What the task asks: Only one stretch of the data below is wanted: the lines starting at the one with "Image resolution: width=603" and ending at the one with "Task: Click QQQ Options Conservative link", both included, given again exactly.

======

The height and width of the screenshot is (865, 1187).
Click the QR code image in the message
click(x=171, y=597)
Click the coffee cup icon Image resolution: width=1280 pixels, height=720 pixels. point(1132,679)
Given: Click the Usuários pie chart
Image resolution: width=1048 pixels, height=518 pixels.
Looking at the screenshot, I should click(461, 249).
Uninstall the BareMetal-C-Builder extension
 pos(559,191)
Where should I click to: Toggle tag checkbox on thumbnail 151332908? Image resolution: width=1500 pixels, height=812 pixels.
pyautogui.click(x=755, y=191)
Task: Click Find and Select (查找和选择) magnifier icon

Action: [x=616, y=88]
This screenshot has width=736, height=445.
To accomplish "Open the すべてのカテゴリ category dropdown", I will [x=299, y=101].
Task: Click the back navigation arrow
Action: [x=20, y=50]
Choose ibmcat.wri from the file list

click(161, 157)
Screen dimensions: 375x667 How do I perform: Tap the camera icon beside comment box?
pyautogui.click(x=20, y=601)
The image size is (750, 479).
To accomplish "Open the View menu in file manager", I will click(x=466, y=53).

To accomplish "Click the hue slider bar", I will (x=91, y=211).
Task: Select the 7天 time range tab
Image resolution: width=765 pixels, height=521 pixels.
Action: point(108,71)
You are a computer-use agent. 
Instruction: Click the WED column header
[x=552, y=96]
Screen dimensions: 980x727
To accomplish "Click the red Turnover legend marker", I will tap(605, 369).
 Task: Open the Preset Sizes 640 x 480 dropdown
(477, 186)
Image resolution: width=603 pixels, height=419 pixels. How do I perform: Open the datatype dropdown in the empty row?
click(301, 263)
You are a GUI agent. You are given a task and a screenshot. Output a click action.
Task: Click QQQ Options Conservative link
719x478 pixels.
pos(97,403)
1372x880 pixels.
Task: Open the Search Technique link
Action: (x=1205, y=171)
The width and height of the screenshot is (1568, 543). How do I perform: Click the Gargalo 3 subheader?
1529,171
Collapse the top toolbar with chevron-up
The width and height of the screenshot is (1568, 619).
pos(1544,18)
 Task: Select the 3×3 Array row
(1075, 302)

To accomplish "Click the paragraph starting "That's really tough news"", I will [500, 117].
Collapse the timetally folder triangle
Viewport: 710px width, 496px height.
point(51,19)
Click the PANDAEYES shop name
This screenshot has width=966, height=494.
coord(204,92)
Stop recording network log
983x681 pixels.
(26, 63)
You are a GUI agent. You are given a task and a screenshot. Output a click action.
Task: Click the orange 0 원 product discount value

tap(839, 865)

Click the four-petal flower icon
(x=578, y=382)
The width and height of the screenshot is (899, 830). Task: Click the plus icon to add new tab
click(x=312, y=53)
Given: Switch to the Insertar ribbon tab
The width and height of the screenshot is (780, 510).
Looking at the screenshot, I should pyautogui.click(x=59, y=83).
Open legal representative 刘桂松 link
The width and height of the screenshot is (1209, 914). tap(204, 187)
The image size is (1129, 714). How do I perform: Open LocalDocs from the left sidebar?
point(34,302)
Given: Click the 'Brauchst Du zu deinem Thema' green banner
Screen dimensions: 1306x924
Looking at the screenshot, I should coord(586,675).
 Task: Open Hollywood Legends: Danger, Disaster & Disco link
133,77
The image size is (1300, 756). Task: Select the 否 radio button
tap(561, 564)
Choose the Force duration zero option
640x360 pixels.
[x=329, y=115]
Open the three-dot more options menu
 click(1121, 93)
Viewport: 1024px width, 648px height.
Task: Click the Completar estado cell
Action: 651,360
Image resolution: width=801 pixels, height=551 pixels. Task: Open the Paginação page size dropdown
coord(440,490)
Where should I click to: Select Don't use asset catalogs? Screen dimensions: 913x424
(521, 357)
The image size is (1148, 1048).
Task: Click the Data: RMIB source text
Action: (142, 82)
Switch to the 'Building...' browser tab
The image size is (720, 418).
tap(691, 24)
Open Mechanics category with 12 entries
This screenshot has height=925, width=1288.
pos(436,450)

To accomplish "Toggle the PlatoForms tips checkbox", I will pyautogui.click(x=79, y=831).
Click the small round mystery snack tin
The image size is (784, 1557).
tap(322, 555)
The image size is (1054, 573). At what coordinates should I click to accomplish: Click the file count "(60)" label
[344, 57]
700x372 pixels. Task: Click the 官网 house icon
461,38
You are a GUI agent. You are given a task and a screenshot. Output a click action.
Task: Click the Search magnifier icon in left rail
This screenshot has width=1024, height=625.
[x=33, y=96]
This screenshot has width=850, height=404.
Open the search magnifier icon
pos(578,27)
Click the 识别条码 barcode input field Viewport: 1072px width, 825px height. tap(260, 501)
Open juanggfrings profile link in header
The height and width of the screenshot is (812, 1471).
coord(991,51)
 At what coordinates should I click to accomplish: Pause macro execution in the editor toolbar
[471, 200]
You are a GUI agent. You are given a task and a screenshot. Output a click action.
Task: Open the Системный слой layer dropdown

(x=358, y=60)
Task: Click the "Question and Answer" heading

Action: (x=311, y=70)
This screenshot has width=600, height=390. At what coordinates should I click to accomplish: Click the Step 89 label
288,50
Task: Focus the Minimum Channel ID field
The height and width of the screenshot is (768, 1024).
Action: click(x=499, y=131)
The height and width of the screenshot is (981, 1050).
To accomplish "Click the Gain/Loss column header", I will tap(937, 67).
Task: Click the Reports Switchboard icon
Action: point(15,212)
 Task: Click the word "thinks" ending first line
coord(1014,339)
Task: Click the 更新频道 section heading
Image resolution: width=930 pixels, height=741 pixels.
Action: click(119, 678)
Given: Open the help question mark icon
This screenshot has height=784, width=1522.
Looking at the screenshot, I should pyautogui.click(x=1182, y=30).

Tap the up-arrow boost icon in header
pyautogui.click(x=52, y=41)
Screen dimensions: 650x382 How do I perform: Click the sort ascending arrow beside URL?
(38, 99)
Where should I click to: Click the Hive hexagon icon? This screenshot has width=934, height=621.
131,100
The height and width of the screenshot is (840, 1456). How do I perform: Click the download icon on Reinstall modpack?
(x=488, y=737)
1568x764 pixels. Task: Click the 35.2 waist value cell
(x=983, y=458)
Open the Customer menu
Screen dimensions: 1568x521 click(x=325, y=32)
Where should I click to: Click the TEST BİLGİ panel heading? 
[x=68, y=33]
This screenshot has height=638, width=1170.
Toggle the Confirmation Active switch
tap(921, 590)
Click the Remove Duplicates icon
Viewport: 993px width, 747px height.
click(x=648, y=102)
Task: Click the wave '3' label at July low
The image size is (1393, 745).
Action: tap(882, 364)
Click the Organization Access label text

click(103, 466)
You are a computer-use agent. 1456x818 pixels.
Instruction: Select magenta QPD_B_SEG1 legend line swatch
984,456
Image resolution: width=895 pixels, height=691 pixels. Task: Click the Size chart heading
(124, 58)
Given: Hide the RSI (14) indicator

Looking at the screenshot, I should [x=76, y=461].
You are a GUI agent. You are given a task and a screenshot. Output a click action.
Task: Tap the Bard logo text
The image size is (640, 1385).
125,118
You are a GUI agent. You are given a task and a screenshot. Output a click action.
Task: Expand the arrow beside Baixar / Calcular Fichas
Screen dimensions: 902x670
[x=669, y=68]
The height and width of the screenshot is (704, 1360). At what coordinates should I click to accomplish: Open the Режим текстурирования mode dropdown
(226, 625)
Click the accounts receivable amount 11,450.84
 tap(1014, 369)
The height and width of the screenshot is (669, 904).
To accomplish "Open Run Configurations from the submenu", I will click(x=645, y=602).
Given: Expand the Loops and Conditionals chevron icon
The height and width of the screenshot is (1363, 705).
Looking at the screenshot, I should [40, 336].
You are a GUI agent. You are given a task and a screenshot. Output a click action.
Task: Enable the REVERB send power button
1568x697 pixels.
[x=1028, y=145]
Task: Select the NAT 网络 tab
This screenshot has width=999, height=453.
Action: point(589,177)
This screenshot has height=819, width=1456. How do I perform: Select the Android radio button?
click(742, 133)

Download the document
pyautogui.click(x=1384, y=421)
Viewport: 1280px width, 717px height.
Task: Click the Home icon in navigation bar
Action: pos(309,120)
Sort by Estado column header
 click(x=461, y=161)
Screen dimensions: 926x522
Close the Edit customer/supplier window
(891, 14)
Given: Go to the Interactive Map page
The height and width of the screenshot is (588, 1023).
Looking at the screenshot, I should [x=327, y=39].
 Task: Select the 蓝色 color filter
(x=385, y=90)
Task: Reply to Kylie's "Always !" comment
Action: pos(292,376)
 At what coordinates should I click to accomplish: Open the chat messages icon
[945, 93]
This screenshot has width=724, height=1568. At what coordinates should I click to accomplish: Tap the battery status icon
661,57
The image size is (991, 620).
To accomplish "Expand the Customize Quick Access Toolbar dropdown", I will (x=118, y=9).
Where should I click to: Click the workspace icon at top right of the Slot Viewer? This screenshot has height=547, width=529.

======

Exercise response:
Image resolution: width=603 pixels, height=419 pixels. How do I perform: Open the datatype dropdown in the empty row?
click(301, 263)
You are a GUI agent. You are given a task and a screenshot. Output a click action.
Task: Click QQQ Options Conservative link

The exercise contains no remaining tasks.